*** Opening Data records ***
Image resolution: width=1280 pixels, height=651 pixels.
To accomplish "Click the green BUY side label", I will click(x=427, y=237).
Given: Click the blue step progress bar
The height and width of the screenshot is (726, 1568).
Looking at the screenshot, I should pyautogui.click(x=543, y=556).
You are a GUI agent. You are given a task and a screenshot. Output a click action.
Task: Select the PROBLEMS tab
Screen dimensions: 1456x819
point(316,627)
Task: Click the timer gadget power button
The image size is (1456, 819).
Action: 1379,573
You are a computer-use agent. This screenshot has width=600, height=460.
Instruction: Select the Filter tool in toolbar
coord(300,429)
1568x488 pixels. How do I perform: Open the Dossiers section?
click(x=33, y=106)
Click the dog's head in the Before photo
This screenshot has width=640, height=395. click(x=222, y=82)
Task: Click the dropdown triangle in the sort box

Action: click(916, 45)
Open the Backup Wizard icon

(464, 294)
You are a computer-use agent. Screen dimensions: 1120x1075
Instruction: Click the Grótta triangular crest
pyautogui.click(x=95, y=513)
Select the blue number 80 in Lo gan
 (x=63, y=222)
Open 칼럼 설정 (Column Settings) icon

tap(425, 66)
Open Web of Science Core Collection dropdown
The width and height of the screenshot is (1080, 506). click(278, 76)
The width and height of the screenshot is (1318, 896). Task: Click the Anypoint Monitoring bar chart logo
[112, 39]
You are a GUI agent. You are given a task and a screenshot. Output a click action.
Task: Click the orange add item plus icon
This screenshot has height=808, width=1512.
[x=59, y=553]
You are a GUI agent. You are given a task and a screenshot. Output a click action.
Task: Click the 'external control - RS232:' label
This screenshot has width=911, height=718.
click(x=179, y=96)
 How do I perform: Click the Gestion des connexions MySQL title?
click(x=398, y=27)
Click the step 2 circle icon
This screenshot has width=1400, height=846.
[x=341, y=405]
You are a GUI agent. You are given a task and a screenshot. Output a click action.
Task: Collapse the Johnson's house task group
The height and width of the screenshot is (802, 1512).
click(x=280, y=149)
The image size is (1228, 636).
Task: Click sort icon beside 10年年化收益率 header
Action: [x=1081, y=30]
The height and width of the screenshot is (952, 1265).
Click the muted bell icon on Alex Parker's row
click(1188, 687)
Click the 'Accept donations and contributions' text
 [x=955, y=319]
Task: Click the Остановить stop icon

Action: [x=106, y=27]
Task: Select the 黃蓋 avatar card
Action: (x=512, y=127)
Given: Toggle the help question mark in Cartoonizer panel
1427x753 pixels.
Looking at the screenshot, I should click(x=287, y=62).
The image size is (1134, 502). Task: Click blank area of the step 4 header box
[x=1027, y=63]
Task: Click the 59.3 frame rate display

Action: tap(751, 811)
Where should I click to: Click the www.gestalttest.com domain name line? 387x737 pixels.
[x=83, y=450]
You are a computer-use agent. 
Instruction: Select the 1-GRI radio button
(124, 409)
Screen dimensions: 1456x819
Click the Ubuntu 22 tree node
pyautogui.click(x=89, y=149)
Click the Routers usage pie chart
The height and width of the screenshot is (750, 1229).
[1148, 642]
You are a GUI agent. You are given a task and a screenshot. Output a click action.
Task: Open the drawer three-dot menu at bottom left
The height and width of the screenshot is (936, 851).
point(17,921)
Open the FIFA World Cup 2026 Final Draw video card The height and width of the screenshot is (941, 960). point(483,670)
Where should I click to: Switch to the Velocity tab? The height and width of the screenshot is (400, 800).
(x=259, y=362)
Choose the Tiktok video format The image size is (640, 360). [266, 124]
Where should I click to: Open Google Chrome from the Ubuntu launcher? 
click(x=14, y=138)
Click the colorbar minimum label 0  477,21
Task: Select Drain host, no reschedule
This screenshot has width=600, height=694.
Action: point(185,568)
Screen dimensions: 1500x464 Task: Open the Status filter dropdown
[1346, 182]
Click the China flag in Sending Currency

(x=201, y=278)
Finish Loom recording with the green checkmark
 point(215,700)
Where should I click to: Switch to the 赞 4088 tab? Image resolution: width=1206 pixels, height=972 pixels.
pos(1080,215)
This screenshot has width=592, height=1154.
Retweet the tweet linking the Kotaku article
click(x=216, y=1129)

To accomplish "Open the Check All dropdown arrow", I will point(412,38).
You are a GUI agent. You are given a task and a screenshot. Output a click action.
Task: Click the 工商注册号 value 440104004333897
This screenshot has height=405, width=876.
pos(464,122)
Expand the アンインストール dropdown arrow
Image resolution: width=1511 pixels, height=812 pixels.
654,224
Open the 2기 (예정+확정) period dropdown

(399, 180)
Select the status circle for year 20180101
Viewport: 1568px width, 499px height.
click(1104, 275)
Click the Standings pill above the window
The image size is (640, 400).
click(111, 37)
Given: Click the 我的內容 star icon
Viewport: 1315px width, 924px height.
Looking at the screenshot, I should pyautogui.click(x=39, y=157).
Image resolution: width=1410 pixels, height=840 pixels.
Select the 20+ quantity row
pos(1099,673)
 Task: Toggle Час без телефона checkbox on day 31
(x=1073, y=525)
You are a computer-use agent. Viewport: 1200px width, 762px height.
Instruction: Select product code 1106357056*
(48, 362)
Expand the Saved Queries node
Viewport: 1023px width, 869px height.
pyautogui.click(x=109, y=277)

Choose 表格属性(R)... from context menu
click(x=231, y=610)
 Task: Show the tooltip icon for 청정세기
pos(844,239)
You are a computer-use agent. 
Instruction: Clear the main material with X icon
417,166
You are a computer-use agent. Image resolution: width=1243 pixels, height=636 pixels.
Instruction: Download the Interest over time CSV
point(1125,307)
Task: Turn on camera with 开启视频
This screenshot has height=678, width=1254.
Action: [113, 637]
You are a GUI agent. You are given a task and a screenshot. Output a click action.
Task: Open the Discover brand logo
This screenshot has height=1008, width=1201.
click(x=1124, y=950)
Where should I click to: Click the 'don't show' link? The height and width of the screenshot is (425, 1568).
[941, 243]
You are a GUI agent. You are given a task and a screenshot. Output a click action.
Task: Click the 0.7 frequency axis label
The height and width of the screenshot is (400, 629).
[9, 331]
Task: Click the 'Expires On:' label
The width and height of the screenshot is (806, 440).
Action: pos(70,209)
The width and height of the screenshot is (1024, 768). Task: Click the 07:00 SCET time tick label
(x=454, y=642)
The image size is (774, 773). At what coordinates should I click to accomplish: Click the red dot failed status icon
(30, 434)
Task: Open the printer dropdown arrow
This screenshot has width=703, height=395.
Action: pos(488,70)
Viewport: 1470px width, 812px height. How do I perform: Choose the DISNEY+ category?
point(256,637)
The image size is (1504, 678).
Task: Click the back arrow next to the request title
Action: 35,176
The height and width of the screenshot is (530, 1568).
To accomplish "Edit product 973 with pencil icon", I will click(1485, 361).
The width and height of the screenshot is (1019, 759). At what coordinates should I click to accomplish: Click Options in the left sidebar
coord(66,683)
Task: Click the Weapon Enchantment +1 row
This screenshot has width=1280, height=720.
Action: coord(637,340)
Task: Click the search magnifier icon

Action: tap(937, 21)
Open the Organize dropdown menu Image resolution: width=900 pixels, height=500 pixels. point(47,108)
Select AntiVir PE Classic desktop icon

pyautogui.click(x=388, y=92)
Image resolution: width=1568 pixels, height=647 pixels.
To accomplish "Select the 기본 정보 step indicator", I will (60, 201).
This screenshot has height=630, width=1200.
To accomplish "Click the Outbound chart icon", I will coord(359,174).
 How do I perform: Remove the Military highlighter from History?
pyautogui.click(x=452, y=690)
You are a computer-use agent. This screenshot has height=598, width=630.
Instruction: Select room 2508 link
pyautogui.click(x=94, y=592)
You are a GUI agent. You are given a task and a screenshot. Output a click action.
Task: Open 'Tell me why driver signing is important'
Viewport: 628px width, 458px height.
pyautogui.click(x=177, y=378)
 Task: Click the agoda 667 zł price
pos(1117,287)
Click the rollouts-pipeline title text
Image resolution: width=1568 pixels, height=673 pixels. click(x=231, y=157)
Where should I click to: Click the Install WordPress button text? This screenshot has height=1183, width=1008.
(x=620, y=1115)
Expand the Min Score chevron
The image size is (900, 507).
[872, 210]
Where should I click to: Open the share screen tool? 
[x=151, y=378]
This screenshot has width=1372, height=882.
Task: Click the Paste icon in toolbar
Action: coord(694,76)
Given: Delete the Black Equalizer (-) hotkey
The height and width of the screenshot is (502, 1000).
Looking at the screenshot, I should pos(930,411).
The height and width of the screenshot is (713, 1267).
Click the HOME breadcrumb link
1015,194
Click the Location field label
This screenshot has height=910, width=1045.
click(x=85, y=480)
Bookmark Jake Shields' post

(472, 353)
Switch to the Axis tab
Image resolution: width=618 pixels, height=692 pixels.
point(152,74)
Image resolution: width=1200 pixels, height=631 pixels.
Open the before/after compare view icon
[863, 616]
*** Closing Data records ***
> Your objective: Scan the records for the string "video". Copy each line in which it appears.

> Result for this exercise:
Open the FIFA World Cup 2026 Final Draw video card The height and width of the screenshot is (941, 960). point(483,670)
Choose the Tiktok video format The image size is (640, 360). [266, 124]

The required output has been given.